WISATA
Afrika
Destinasi Baru
Orang Kaya Cina
Paris, Milan, dan Hong Kong terasa akrab bagi
orang kaya Cina. Namun, beberapa di antara
mereka merasa lelah dengan segala kemewahan
yang kini terasa tidak istimewa lagi.
Untuk
mereka, Afrika telah menanti, kata Tianyin
Shi, pemimpin divisi pengelola kekayaan
pribadi di Deutsche Bank Cina.
“Saya pertama kali datang ke Afrika pada 2011. Perjalanannya begitu
menyenangkan, sampai-sampai saya langsung melakukan pemesanan
untuk perjalanan berikutnya di ruang tunggu bandara,” kata Shi. Ia dan
sang suami mencantumkan Botswana, Namibia, Afrika Selatan, dan Zambia
dalam daftar negara yang telah mereka kunjungi.
Afrika masih di luar pemikiran kebanyakan warga kaya Cina. Namun,
benua itu perlahan-lahan mulai diminati warga Negeri Tirai Bambu itu.
Afrika Selatan salah satunya. Pada paruh pertama 2012, terhitung lebih
dari 60 ribu warga Cina berkunjung ke negeri itu. Menurut Kementerian
Pariwisata Afrika Selatan, jumlah tersebut naik 68% dibandingkan periode
yang sama pada tahun sebelumnya. Cina telah menggeser Perancis sebagai
pasar pariwisata asing terbesar keempat di Afrika Selatan.

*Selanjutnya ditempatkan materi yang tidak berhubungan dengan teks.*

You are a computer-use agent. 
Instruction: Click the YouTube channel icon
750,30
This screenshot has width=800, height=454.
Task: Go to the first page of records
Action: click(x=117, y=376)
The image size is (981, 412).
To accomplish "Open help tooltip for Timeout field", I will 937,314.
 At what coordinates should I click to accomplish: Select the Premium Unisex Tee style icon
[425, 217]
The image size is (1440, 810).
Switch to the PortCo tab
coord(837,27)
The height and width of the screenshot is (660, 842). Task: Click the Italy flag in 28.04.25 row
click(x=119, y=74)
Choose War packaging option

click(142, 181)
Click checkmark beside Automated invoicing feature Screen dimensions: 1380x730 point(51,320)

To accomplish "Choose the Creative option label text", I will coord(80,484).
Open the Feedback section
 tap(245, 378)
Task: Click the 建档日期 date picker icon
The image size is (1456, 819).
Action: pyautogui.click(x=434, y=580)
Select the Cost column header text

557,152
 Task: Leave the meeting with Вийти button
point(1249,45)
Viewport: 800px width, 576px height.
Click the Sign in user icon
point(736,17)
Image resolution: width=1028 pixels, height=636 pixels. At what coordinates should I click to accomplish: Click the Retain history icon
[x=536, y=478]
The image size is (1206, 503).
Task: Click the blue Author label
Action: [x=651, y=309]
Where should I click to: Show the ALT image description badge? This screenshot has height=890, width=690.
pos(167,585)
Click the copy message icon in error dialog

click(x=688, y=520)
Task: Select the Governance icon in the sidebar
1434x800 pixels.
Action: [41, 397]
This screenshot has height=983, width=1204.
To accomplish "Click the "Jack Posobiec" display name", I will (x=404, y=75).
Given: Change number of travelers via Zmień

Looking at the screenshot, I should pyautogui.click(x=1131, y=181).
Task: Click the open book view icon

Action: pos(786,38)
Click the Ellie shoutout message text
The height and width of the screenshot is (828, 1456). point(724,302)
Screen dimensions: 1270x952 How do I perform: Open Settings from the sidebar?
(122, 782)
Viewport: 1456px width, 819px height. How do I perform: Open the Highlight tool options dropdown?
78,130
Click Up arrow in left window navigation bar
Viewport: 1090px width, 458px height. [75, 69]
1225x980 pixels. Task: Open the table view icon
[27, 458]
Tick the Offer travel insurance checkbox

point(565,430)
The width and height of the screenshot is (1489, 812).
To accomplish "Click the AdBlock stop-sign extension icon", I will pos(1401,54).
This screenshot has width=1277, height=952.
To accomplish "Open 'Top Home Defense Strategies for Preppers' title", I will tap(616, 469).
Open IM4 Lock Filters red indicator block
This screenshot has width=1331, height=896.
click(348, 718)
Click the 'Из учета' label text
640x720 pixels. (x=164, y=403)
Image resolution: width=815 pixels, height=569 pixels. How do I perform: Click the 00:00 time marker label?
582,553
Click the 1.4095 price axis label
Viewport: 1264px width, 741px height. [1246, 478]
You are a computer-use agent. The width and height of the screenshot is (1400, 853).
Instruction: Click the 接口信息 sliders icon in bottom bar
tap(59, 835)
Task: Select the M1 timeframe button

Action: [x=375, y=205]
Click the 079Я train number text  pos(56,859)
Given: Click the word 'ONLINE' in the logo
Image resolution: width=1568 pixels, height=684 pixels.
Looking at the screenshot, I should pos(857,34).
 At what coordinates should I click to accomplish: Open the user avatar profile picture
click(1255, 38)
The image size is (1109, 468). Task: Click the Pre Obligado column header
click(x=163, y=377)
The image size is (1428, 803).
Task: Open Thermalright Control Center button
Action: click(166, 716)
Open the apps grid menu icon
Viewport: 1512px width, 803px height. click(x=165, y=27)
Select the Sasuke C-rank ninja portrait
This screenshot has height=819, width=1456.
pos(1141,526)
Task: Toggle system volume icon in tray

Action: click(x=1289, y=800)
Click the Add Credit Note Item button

Para pelancong Cina ini bukan tipe turis yang mendaftar di paket
tur atau banyak melewatkan waktu liburan dengan berkunjung ke pusat
perbelanjaan. Menurut Shi, mereka cenderung tampil sebagai kelompok
yang ingin menikmati tur pribadi serta meraih kesempatan bersafari.
“Pemandangan di Afrika Selatan berbeda dengan Cina. Ada banyak
area terpencil dengan jumlah manusia yang sangat sedikit. Kita seperti
menjauh dari hiruk pikuk dunia. Dan itu sangat menenangkan,” kata Shi.
Sebagian wisatawan Cina pertama kali mengenal Afrika dalam
perjalanan bisnis. Investasi asing langsung Cina di Afrika naik menjadi
$15 miliar pada 2011 dari di bawah $100 juta pada 2003. Pada 2009,
Cina menggeser posisi Amerika Serikat sebagai rekanan investasi dan
perdagangan terbesar Afrika, demikian laporan Kementerian Perdagangan
Cina. Dibandingkan tujuan eksotis lain seperti Amerika Latin, Afrika
memang lebih dekat dengan Cina. Waktu tempuhnya sekitar 12 jam
menggunakan pesawat, bila berangkat dari Beijing atau Shanghai.
Sesampainya di sana, menurut cerita Shi, selera wisatawan Cina yang
umumnya gemar bermewah-mewah akan dimanjakan oleh kamp safari
kelas atas serta jet pribadi. Suguhan yang lebih menitikberatkan kecantikan
bentang alam ketimbang atraksi bersejarah juga menjadi daya tarik bagi turis
Cina. “Kami keluar saat matahari terbit dan terbenam untuk melihat-lihat
satwa. Setelah beberapa hari di sana, mata Anda akan terlatih, sehingga lebih
mudah menemukan mereka,” katanya. Sekali waktu, Shi melancarkan kontak
mata dengan seekor singa saat mobil jipnya melintas. “Saya sama sekali tak
gentar. Ini adalah dunia mereka. Kami hanya pengamat,” katanya.
Dalam perjalanan pertama mereka ke Afrika, kehadiran Shi dan
keluarganya merupakan pemandangan langka di sana. Namun saat
berkunjung ke Namibia tahun lalu, lewat Weixin, aplikasi jejaring sosial
Cina, ia mengetahui temannya pun berada di Namibia.